Attention modulation of neural tuning through peak and base rate in correlated firing.

The present study investigates the influence of attention modulation on neural tuning functions under a Gaussian correlation structure. Recent experiments have shown that attention modulates the tuning curve via its height and base rate. Inspired by this experimental finding, we previously showed the effective size of attention modulation (i.e. the critical length) on the neural population that enhances encoding accuracy. The previous result, however, was obtained under the assumption of uncorrelated firing, i.e. stimulus-conditional independence of neural responses. A question still remains whether the above findings can be applied to correlated firing. It is important to investigate this issue partly because neural firings are usually correlated but even more so because common attentional inputs may cause correlated firings.

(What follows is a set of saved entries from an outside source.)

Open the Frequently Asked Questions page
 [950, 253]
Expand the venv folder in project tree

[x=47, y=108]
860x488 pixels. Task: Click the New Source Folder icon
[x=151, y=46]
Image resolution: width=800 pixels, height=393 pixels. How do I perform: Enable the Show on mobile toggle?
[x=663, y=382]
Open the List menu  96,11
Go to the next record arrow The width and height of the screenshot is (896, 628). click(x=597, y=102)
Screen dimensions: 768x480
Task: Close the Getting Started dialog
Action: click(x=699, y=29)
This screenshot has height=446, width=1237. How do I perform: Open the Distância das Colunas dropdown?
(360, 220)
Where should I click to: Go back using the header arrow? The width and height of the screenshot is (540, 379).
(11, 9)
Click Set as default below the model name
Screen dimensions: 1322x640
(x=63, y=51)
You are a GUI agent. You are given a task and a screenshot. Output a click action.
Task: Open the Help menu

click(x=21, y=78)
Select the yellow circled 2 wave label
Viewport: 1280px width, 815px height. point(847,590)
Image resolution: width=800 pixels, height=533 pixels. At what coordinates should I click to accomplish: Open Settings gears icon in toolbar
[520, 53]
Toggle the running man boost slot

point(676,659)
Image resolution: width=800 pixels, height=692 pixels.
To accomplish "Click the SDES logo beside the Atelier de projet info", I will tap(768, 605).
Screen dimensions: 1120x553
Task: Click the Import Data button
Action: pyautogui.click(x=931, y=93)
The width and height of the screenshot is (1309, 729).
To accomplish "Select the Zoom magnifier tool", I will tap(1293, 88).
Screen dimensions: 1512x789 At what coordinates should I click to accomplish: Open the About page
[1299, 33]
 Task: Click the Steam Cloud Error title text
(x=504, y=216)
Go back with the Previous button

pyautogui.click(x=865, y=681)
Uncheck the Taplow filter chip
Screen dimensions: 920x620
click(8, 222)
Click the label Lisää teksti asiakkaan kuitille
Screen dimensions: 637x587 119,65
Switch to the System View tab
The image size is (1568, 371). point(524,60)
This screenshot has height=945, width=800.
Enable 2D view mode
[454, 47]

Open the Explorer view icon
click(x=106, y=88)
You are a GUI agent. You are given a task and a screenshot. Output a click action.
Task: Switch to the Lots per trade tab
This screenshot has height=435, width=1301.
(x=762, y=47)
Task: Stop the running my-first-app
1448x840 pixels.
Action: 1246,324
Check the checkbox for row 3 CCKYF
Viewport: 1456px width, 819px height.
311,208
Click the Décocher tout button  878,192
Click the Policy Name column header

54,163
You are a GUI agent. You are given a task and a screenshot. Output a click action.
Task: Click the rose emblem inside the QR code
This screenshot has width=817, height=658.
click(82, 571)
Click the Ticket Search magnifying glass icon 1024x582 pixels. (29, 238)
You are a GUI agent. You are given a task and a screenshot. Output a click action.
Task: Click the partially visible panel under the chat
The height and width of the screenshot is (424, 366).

The present study first provides the general framework of attention modulation in relation to an attended stimulus and an actual stimulus and then shows the existence of a critical length under a Gaussian correlation structure. In order to improve encoding accuracy, measured by the Fisher information, the height and the base rate should be increased when the attended stimulus is in the critical length from the peak of the tuning curve and decreased otherwise. Furthermore, we confirm that a similar nature of the critical length also holds even when the neural decoder uses an uncorrelated unfaithful model. Thus, the existence of the critical length seems to be a ubiquitous phenomenon in attention modulation, and so its implications are discussed.